## WHAT YOU SHOULD DO
Please say how many lines in the records contain the word "left", giving only the number.

Stored items:
------------------------------------------------------------
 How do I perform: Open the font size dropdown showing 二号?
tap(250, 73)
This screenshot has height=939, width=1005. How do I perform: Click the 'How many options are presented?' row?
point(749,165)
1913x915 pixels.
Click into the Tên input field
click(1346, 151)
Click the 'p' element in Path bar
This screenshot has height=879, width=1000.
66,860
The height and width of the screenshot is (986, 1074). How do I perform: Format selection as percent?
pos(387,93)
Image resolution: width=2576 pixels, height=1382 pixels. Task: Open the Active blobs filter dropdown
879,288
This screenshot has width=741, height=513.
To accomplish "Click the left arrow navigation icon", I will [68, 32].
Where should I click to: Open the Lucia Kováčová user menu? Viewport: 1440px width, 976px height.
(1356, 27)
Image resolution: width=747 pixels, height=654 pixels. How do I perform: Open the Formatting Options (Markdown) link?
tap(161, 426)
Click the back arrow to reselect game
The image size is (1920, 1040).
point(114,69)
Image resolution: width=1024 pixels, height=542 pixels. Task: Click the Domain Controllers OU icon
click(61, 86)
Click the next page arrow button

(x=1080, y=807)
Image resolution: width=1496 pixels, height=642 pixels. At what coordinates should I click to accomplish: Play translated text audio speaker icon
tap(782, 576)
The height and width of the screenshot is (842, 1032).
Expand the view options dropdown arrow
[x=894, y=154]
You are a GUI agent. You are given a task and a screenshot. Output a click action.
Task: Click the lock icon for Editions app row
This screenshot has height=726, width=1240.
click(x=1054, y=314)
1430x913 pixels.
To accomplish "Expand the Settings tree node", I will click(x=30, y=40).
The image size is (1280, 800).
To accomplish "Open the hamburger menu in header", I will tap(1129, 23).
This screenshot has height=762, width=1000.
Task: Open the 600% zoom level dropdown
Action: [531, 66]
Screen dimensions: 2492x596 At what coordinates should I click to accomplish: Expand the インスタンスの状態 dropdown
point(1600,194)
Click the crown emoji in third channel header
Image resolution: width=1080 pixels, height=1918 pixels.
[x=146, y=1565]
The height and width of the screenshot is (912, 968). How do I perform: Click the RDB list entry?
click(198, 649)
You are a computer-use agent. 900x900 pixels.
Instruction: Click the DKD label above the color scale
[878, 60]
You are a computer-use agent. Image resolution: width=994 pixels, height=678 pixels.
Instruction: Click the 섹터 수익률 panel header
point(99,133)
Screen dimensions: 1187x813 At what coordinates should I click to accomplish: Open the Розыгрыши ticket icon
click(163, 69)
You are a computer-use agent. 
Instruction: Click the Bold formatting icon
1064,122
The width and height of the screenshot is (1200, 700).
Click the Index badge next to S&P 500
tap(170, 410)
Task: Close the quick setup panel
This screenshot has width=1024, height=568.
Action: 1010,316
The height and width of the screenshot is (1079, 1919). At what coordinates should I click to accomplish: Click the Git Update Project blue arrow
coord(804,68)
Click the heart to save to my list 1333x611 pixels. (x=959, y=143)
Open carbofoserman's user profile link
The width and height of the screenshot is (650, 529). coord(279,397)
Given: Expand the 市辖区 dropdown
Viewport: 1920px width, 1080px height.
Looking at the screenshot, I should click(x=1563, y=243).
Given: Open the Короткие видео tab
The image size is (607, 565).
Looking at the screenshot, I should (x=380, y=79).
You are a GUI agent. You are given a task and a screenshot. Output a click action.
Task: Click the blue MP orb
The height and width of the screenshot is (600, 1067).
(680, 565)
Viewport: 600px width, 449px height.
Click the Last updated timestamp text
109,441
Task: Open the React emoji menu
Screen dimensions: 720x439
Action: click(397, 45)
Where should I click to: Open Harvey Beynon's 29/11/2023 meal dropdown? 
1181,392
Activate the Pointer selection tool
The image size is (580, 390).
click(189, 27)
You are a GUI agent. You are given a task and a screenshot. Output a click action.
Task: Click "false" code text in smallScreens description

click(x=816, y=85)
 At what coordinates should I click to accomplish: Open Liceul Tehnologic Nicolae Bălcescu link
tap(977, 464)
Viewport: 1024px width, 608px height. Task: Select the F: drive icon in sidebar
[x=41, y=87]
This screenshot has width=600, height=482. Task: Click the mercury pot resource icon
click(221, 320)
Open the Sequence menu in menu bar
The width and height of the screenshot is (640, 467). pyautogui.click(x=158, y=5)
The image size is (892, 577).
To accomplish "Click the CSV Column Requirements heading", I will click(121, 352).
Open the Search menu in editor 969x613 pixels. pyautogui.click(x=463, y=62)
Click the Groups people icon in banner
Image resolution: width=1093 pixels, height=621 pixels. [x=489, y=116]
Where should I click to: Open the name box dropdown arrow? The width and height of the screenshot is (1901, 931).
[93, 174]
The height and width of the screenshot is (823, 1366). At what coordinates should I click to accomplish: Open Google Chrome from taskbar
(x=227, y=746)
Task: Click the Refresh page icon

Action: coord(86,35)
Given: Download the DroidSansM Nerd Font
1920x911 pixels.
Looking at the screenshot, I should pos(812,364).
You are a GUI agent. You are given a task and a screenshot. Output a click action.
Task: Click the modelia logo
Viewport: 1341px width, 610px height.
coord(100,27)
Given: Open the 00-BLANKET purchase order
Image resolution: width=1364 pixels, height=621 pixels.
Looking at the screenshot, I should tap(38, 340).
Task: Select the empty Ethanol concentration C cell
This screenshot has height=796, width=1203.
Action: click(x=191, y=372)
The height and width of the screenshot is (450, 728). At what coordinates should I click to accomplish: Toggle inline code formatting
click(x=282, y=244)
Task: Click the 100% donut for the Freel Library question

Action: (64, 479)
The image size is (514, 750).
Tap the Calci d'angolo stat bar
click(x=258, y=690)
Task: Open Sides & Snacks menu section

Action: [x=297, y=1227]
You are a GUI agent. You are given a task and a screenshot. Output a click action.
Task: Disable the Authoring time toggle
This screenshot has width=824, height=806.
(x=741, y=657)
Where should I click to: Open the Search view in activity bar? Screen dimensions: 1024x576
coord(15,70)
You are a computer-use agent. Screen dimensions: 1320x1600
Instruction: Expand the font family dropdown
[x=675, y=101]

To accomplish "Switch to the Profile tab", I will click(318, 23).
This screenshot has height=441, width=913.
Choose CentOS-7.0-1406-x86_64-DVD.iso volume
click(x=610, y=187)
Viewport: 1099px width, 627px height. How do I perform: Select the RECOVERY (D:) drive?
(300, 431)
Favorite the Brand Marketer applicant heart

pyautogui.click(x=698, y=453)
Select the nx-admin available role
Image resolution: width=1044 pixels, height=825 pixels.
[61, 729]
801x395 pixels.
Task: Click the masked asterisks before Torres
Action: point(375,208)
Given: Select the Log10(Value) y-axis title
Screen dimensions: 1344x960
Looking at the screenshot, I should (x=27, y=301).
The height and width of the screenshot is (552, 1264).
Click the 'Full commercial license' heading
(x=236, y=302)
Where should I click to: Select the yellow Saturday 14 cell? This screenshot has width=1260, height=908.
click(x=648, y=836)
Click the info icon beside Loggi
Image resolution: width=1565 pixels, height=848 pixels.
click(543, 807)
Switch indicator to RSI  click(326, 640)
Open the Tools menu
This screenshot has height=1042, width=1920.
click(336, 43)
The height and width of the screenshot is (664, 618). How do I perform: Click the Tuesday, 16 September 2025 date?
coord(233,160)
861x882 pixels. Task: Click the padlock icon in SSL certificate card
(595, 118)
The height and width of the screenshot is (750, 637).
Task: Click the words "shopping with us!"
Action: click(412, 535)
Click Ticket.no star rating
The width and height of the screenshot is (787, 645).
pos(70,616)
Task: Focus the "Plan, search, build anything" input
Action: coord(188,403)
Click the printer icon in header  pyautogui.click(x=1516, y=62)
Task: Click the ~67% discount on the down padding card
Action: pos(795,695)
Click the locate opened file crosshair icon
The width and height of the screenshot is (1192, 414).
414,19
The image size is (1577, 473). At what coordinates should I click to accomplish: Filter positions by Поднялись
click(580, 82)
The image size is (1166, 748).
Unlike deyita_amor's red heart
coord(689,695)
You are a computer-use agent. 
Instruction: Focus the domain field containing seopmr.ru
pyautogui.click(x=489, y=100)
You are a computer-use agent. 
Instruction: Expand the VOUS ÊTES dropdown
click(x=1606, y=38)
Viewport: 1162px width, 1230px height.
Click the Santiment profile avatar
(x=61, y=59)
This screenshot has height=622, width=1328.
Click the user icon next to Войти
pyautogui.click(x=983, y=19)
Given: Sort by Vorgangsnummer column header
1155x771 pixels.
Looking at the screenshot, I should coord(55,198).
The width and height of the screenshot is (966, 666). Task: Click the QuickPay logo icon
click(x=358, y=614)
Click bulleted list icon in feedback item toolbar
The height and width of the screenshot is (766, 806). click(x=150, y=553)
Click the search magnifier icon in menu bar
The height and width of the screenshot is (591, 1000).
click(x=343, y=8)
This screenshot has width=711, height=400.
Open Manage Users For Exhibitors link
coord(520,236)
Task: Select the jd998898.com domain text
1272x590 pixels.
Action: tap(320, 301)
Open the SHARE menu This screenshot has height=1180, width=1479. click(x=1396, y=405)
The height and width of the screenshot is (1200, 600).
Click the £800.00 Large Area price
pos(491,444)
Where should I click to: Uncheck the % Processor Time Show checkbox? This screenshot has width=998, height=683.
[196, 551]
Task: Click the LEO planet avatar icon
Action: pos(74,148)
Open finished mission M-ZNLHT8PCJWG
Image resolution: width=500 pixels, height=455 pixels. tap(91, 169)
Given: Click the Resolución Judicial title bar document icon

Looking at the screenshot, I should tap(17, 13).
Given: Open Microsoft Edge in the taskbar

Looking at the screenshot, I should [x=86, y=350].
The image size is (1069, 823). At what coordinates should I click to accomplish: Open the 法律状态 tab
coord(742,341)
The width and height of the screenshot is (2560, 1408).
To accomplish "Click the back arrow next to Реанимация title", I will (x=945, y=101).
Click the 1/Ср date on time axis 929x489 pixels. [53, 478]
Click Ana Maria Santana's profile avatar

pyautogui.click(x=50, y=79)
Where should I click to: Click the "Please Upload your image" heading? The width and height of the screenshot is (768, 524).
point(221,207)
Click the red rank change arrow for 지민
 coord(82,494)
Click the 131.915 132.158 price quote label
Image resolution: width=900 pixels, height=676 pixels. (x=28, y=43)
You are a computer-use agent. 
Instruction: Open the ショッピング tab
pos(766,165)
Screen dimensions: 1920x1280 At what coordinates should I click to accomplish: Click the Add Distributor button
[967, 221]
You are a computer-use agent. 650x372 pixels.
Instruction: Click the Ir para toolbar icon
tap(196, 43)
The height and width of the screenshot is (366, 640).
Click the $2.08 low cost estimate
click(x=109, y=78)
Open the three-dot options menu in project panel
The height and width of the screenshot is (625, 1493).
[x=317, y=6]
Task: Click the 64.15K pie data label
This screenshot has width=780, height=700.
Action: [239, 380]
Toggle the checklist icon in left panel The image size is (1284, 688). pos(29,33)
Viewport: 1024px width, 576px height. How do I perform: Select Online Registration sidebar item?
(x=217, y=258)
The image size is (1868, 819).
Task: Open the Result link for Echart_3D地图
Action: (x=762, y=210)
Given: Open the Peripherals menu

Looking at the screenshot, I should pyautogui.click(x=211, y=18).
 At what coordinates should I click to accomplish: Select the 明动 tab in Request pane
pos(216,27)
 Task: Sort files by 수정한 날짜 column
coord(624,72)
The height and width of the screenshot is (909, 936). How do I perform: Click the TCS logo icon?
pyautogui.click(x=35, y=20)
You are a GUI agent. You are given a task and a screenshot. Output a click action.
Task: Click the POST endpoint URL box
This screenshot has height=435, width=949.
------------------------------------------------------------
## TASK RESPONSE
2